Dump the batter into the carrots mixture and mix to combine.
Use cupcake liners that you have sprayed with a little oil. The recipe makes 24 cupcakes. If you prefer to make a layered cake, use three round cake pans instead. I never make a layer cake anymore. Cupcakes are so much easier.
Fill each cupcake liner about three-quarters full, dividing the batter evenly between 24 cupcakes.
Bake in a preheated 350°F oven for about 25 minutes until a toothpick comes out clean when you check for doneness. Cool on a cooling rack.
Frost and eat!
My Best Carrot Cake freezes well, especially if you make it as cupcakes (and you can also freeze it whole or sliced it into serving-size pieces if you make a whole cake). Wrap the pieces or cupcakes in plastic wrap and put them in a freezer bag to freeze.
But I think cupcakes are the way to go on these. Cupcakes don't get messy and they thaw in about 15 minutes, so you can keep some in your freezer all the time, and you don't have to wait for a birthday to have them! The recipe makes 24 cupcakes or 12 slices of cake, so if you eat cupcakes, you will eat fewer calories.
The Story Behind the Cake
My first husband LOVED my carrot cakes. He shouldn't have been eating them, however, because I didn't make them gluten free at that time, and he had celiac disease. Back then, I had never heard of celiac disease, and when Hubby #1 told me about it, he led me to believe that he had grown out of it.
Of course, now we know that people don't grow out of it (and he probably knew it at the time). Hubby #1 ate tons of calories, mostly sugar, and could never gain weight. In fact, one time I bought him a case of beer; he drank it in a week and he lost 5 pounds! But that's another story.
A Cake Worth Fighting For
When Hubby #1 and I divorced, he tried to negotiate requiring me to give him 6 carrot cakes a year until he no longer had to pay child support (he had a good sense of humor).
Don (Hubby #2) loves My Best Carrot Cake just as much. I make it for him for his birthday every year, and he doesn't have to fight for it. I now make it gluten free and I can eat it, too. I use Bob's Red Mill Gluten Free Flour (affiliate link) instead of wheat flour.
I seldom make it as a layer cake. Now I make cupcakes most of the time. Don is happy no matter how I make it.
What You Need
For this recipe you need a full sized food processor with a shredding blade (or you can make do with a box shredder (affiliate link), but it takes forever). You also need measuring cups and spoons, a knife, 3 round cake pans or cupcake pans for 24, and of course, gluten free flour. But what you really want is a good coffeemaker (affiliate link) so you can have excellent coffee with your carrot cakes. Right?

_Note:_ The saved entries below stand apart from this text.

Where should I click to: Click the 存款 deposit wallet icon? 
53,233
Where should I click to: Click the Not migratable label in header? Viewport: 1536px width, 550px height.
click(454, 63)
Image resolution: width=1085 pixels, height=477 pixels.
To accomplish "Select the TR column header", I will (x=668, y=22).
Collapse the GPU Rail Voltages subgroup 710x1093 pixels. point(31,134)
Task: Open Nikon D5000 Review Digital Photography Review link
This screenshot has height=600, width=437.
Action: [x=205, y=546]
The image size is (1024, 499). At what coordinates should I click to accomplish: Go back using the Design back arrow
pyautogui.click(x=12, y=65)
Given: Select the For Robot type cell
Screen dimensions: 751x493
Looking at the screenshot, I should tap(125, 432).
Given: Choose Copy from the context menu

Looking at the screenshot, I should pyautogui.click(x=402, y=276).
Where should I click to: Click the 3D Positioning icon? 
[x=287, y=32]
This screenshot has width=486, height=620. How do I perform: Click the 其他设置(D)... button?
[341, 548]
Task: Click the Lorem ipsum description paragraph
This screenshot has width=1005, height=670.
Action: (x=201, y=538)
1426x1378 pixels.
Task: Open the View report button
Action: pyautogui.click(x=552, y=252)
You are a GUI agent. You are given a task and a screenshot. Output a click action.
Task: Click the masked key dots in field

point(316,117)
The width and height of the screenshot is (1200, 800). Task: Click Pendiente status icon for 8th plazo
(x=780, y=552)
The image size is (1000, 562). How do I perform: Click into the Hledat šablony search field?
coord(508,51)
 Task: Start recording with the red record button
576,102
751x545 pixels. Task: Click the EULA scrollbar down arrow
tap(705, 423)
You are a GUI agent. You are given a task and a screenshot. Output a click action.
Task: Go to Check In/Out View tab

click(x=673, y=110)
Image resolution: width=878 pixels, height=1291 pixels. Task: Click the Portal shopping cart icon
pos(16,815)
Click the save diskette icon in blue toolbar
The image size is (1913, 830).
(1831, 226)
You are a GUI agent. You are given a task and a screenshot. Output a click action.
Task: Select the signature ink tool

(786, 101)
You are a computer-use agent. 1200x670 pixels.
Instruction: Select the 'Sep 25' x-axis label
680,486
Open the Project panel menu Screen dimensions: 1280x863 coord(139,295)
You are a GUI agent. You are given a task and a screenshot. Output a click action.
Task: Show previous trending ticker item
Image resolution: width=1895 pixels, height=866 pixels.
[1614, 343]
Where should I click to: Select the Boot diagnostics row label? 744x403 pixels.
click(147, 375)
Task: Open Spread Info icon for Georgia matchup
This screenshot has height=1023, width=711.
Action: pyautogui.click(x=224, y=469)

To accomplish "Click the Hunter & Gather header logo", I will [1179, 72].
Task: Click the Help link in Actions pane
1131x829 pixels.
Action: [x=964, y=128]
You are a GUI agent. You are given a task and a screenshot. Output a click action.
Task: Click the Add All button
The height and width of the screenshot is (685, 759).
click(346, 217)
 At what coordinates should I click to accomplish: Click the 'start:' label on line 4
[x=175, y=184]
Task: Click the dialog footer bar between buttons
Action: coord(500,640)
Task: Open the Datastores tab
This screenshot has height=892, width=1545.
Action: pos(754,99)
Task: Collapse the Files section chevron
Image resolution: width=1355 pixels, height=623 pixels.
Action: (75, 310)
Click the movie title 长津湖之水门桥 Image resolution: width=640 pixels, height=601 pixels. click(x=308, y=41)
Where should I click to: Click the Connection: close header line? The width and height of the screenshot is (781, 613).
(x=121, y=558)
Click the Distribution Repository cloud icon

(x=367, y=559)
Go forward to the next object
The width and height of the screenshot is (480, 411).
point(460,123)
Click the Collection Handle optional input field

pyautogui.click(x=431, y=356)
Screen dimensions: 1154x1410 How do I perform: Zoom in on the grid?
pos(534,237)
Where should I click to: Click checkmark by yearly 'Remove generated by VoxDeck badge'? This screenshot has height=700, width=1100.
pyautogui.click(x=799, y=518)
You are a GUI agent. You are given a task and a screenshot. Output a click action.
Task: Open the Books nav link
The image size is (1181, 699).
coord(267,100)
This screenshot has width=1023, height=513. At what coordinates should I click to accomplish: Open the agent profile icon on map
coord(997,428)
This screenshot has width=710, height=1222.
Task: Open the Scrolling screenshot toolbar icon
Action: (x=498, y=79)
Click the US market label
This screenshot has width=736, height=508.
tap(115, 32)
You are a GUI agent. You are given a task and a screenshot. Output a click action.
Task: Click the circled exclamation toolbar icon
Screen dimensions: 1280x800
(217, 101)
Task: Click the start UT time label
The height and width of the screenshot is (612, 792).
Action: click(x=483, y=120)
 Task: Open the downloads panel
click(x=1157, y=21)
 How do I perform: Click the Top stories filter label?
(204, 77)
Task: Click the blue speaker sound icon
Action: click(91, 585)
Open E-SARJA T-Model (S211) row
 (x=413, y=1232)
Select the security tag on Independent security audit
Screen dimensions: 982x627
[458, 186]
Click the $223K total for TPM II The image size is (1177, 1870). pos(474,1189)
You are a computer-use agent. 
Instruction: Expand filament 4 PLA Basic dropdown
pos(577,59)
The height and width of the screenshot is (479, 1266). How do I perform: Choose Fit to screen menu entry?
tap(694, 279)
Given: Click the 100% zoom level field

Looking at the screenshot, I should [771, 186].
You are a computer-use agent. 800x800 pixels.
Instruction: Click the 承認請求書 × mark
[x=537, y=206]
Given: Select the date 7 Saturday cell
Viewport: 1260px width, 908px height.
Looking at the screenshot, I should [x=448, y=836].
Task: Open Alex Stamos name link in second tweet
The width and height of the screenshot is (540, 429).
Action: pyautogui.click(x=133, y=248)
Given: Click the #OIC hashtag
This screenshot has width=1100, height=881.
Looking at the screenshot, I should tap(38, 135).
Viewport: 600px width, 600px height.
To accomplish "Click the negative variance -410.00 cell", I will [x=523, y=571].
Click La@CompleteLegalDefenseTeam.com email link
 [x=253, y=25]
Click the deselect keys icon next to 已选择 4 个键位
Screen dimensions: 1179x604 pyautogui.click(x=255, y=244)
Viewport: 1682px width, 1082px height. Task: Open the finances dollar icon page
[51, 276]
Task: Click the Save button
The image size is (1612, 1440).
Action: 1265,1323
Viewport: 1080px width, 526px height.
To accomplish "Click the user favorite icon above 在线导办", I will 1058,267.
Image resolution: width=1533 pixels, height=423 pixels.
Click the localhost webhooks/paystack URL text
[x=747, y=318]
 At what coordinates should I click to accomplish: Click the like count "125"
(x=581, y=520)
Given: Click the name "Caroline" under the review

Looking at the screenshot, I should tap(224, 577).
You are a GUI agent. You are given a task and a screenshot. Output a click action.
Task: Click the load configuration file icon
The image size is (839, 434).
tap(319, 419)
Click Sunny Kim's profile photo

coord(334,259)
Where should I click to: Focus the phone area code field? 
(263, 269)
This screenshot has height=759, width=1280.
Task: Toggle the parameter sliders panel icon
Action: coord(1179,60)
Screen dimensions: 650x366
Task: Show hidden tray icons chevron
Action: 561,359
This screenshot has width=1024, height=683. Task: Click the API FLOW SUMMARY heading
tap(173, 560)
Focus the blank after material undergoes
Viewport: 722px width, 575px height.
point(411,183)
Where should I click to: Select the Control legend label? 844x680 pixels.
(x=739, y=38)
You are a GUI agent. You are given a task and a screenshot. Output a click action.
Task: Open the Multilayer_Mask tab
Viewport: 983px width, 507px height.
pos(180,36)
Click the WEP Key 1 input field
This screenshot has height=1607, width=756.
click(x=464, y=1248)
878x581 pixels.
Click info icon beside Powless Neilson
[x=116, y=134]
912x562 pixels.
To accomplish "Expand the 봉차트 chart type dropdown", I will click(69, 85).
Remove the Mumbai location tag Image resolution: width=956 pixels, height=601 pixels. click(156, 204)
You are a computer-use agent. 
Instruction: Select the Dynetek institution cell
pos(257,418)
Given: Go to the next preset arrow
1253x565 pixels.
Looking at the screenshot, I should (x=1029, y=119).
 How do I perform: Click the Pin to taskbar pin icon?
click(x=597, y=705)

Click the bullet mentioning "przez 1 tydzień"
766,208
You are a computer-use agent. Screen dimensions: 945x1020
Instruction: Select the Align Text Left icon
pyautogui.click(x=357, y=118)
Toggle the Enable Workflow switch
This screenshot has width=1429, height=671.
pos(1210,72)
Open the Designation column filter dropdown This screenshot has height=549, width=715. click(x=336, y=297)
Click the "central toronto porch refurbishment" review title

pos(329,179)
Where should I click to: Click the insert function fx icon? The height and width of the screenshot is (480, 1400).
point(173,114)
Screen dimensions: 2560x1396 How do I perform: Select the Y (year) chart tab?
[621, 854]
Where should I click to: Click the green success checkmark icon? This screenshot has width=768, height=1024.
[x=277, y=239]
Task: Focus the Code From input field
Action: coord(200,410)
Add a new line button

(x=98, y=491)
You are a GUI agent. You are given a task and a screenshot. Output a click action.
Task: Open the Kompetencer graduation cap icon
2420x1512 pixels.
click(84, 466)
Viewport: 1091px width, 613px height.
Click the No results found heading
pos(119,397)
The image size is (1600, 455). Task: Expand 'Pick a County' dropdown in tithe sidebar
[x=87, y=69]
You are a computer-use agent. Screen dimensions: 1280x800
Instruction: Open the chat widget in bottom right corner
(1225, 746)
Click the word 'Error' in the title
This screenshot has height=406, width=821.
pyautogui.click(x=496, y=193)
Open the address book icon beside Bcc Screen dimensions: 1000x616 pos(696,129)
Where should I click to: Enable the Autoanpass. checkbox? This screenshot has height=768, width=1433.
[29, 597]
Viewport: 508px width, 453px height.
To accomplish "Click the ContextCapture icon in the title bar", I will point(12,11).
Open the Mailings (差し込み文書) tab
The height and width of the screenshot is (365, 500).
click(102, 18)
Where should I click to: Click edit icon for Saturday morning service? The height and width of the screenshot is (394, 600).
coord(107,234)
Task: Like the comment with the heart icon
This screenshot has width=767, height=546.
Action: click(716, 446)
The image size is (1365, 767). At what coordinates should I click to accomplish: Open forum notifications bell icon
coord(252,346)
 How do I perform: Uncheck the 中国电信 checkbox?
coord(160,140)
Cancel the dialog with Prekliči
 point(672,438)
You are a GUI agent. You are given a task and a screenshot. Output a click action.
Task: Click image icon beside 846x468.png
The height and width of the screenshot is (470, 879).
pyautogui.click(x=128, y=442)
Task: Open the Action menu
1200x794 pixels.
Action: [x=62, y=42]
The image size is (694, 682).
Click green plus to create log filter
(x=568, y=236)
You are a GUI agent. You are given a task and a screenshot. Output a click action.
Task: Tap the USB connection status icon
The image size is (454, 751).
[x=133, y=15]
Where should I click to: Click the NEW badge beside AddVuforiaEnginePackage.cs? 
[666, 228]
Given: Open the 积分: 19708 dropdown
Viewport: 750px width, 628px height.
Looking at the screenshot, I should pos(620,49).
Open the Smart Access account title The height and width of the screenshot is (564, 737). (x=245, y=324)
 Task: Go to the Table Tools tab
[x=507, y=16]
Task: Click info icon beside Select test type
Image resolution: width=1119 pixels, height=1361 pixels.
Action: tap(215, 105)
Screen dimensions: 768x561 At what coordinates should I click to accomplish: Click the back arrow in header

My Best Carrot Cake Recipe
My Best Carrot Cake Recipe
- 4 eggs
- 2 cups sugar
- 1 ¼ cups salad oil (canola)
- 2 cups Bob's Red Mill Gluten Free Baking Mix (flour)
- 1 teaspoon Bob's Red Mill Xanthan Gum
- 2 teaspoons baking powder
- 2 teaspoons baking soda
- 2 teaspoons ground Cinnamon
- ¼ teaspoon nutmeg (freshly-ground)
- 3 cups grated carrots (about 1 lb.)
- 1 10-oz jar maraschino cherries (drained and cut in quarters)
- 1 cup walnuts chopped
- In a small bowl or measuring cup, mix the baking powder and baking soda with 2 tablespoons of oil until blended.
- In a large mixing bowl, beat eggs, sugar, and remaining oil until blended.
- Add the spices and baking powder/baking soda mixture.
- Mix thoroughly.
- Add the Bob's Red Mill Gluten Free Baking Mix (flour) and the Bob's Red Mill Xanthan Gum and mix.
- Add carrots, cherries and nuts and mix to combine.
- Grease and line the bottom of 3 round cake pans with wax paper or line 2 12-cupcake pans with cupcake papers.
- Pour the cake batter into the cupcake pans or cake pans and bake at 350F degrees for 25-30 (20 minutes for cupcakes) minutes until done.
- Remove from oven and let the cakes cool 5 minutes.
- With a table knife, loosen the cakes from the sides and dump them out of the pans.
- Carefully remove the wax paper.
- When completely cool, frost with Cream Cheese Frosting.
- Store the cake in the refrigerator or freeze in serving-size pieces.